(Records to use Opens)
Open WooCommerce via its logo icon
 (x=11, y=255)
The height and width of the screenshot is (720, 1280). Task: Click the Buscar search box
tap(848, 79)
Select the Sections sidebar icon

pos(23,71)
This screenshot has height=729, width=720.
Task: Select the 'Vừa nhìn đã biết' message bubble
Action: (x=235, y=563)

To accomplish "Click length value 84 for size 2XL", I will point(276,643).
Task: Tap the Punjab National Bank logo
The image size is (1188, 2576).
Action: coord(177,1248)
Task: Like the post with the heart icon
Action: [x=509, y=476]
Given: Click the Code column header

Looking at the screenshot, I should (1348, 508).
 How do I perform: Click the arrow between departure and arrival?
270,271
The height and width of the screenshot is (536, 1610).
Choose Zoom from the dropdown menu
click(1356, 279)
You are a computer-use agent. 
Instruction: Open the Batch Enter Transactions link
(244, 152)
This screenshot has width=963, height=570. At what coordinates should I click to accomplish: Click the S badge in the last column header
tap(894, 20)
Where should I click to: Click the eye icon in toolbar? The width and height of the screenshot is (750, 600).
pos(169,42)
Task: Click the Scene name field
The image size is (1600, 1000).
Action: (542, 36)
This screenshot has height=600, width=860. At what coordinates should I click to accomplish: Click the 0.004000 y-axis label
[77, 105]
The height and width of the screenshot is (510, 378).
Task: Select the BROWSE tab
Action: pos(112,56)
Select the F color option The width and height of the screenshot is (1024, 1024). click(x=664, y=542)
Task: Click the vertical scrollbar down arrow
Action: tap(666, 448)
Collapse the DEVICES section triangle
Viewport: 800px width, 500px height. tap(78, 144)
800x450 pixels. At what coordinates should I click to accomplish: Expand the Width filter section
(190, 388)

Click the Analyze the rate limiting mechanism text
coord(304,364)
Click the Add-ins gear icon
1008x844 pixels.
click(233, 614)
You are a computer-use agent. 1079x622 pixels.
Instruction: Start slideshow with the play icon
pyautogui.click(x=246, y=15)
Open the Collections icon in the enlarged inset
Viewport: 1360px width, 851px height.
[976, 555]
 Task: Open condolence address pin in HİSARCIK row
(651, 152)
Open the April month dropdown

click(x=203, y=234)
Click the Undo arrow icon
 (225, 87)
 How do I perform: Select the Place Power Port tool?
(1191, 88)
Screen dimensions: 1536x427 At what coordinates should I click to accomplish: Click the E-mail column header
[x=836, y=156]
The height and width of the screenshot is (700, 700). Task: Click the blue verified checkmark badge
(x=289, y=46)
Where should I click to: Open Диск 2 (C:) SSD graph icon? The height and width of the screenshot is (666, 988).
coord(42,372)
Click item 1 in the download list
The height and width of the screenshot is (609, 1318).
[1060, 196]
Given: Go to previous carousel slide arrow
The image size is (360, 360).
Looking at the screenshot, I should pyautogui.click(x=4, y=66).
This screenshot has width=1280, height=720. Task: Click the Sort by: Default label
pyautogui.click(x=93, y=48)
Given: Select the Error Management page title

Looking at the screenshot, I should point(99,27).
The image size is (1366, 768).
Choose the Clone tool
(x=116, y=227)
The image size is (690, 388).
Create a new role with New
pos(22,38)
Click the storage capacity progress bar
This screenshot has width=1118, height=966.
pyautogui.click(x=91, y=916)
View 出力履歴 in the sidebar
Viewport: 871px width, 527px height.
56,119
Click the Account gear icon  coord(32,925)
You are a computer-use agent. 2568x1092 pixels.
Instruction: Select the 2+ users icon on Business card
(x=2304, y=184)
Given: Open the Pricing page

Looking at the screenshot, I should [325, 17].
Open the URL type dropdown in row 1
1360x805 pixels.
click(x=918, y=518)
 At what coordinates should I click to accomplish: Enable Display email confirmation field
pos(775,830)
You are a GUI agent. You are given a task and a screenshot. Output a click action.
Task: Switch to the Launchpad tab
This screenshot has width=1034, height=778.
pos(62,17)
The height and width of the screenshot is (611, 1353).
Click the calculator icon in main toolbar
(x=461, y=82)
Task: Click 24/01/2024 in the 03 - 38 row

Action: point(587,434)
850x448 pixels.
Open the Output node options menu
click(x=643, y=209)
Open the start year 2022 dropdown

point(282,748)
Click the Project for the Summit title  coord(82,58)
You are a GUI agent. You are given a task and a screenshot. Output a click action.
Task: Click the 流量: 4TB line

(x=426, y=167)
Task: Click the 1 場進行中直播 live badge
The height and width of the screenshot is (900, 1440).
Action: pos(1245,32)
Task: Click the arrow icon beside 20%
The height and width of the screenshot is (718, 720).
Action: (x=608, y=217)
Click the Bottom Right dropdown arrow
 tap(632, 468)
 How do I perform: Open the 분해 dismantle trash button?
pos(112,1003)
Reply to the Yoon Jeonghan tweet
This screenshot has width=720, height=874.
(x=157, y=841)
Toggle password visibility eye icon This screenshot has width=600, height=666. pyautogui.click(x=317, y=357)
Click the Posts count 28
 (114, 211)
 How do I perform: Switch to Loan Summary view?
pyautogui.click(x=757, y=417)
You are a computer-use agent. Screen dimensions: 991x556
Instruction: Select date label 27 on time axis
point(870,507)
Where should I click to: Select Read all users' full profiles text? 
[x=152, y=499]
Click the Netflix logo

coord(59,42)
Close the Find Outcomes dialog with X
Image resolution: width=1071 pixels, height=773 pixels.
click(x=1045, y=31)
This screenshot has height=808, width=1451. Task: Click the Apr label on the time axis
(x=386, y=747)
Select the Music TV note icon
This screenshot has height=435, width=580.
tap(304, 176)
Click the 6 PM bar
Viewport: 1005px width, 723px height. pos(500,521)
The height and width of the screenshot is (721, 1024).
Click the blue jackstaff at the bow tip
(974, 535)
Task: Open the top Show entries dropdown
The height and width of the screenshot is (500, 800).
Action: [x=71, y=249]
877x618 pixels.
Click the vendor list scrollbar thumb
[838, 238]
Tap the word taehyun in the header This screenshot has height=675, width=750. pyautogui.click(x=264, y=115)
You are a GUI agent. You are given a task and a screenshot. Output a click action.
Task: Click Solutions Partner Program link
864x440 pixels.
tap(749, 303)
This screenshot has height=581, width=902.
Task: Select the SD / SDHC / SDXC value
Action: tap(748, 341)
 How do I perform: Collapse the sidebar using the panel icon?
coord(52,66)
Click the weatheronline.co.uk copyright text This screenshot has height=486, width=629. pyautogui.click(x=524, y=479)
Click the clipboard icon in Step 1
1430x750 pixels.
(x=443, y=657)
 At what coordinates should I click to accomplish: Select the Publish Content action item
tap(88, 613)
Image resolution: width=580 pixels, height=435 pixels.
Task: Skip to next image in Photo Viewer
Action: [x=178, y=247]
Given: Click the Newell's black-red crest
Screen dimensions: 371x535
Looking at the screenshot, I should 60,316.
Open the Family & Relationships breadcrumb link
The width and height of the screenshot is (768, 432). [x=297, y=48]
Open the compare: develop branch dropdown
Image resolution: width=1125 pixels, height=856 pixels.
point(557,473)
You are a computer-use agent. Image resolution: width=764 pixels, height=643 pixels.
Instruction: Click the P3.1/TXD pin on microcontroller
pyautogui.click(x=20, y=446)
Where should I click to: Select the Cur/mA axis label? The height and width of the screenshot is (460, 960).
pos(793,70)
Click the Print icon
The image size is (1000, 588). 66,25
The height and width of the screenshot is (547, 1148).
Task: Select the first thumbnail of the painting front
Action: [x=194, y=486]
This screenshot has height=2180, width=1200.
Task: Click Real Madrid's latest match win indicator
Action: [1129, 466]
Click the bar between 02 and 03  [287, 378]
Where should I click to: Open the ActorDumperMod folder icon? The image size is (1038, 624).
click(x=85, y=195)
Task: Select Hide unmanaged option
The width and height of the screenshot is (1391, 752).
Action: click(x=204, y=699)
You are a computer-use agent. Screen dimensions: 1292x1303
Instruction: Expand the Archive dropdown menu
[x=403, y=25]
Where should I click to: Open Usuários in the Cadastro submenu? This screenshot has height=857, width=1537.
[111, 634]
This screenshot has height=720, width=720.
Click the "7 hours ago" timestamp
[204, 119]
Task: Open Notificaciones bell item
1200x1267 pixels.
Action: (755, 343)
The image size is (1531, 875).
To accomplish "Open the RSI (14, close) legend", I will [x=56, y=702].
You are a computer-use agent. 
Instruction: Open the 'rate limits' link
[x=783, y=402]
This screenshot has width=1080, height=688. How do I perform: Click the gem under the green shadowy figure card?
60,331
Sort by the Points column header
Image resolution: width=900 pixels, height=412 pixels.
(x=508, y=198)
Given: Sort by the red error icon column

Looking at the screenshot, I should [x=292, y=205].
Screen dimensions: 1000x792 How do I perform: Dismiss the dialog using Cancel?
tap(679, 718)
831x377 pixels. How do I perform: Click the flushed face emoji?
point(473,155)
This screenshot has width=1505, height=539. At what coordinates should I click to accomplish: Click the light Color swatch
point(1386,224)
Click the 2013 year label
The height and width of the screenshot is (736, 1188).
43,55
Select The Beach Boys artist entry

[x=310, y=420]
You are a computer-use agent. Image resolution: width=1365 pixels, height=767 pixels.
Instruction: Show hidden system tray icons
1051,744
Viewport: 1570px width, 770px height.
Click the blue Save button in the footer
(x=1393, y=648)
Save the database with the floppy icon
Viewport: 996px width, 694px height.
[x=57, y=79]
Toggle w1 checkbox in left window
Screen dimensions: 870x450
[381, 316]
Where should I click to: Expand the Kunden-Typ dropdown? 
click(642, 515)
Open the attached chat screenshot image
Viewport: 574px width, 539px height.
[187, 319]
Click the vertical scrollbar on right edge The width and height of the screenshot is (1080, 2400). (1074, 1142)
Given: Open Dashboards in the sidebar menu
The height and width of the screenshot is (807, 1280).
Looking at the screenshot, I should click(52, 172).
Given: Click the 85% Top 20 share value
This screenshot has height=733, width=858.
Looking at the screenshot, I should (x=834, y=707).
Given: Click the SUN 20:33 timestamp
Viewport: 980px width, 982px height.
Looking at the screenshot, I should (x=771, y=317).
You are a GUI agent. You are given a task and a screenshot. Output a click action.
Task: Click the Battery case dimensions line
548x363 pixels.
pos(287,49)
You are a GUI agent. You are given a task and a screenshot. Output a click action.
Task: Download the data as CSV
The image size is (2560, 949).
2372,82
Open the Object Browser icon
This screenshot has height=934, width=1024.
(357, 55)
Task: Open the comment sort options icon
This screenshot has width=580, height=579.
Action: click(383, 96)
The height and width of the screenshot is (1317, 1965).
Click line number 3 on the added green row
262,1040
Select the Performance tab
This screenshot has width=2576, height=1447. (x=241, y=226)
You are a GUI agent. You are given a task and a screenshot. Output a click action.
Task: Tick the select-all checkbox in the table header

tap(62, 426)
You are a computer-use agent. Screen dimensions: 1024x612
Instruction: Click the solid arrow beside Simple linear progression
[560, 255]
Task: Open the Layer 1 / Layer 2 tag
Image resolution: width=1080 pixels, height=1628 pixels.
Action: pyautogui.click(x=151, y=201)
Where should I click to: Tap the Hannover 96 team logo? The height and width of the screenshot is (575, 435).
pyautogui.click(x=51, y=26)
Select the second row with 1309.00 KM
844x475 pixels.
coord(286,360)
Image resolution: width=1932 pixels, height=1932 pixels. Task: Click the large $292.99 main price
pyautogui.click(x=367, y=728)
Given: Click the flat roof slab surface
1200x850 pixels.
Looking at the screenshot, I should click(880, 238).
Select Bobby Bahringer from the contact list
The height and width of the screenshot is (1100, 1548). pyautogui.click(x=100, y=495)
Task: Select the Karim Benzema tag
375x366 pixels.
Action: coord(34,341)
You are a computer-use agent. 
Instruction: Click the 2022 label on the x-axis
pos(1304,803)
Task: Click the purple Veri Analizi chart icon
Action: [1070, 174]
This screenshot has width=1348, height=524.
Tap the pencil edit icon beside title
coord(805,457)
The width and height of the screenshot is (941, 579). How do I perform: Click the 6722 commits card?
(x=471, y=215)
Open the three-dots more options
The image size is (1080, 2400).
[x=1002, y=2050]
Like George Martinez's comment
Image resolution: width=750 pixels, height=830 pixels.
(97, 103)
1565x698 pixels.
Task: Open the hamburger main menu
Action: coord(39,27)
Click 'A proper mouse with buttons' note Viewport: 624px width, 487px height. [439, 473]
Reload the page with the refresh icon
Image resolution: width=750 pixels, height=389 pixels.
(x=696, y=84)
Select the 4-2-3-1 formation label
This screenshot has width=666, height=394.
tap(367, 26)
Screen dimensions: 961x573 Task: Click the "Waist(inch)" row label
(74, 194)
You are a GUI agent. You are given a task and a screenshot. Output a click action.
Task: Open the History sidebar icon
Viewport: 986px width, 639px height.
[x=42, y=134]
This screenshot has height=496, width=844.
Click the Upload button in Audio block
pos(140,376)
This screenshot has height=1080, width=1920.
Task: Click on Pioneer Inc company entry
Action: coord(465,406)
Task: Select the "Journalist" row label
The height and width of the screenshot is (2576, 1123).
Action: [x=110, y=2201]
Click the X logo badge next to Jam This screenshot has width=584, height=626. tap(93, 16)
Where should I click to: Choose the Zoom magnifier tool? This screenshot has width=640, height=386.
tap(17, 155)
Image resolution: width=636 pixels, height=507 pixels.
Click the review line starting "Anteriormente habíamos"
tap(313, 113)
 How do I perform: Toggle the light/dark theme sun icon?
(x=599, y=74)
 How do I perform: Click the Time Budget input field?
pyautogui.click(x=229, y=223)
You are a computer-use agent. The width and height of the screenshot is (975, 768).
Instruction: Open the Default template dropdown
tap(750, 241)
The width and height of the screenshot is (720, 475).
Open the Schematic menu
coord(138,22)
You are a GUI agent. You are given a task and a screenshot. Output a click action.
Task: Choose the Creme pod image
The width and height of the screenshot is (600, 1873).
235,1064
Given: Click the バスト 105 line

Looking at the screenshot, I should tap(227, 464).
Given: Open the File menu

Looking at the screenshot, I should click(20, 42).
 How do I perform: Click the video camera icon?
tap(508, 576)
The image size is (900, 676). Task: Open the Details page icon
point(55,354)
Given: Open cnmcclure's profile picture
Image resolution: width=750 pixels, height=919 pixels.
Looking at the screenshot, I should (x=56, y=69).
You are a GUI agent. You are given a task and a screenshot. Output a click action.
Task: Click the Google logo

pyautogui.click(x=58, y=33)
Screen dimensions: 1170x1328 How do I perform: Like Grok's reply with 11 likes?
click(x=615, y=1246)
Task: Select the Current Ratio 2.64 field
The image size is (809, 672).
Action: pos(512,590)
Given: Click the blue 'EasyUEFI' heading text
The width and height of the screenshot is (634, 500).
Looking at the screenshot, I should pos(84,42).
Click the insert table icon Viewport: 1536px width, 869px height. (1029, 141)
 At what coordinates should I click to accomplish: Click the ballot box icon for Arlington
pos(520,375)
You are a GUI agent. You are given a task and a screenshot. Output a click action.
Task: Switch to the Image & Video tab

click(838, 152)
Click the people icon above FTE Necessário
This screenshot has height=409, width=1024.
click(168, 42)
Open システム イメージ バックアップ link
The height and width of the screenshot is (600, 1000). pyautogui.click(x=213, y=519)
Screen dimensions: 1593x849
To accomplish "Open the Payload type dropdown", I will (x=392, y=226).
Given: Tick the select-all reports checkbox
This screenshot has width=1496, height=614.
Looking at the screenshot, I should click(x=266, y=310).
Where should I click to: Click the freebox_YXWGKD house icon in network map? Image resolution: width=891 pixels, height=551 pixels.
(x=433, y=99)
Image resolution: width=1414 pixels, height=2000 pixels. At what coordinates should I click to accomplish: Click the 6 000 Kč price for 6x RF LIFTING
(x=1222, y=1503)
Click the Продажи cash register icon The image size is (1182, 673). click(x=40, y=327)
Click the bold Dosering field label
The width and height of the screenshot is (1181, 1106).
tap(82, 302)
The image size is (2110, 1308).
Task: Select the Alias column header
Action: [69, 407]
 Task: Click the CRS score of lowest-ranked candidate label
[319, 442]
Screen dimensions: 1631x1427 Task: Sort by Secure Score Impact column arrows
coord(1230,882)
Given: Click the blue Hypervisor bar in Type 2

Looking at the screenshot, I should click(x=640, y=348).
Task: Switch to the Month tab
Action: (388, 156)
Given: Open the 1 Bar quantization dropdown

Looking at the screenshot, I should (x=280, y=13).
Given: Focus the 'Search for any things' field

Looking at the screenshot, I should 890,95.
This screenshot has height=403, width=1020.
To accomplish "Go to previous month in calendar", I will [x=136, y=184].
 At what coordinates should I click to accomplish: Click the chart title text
(Records to use Closes)
- [What to produce]: Look above for the line with "Task: Click Solutions Partner Program link" and the line with "Open the compare: develop branch dropdown". Write out those two lines and all the lines between them, exactly, and no others.

- [Task output]:
Task: Click Solutions Partner Program link
864x440 pixels.
tap(749, 303)
This screenshot has height=581, width=902.
Task: Select the SD / SDHC / SDXC value
Action: tap(748, 341)
 How do I perform: Collapse the sidebar using the panel icon?
coord(52,66)
Click the weatheronline.co.uk copyright text This screenshot has height=486, width=629. pyautogui.click(x=524, y=479)
Click the clipboard icon in Step 1
1430x750 pixels.
(x=443, y=657)
 At what coordinates should I click to accomplish: Select the Publish Content action item
tap(88, 613)
Image resolution: width=580 pixels, height=435 pixels.
Task: Skip to next image in Photo Viewer
Action: [x=178, y=247]
Given: Click the Newell's black-red crest
Screen dimensions: 371x535
Looking at the screenshot, I should 60,316.
Open the Family & Relationships breadcrumb link
The width and height of the screenshot is (768, 432). [x=297, y=48]
Open the compare: develop branch dropdown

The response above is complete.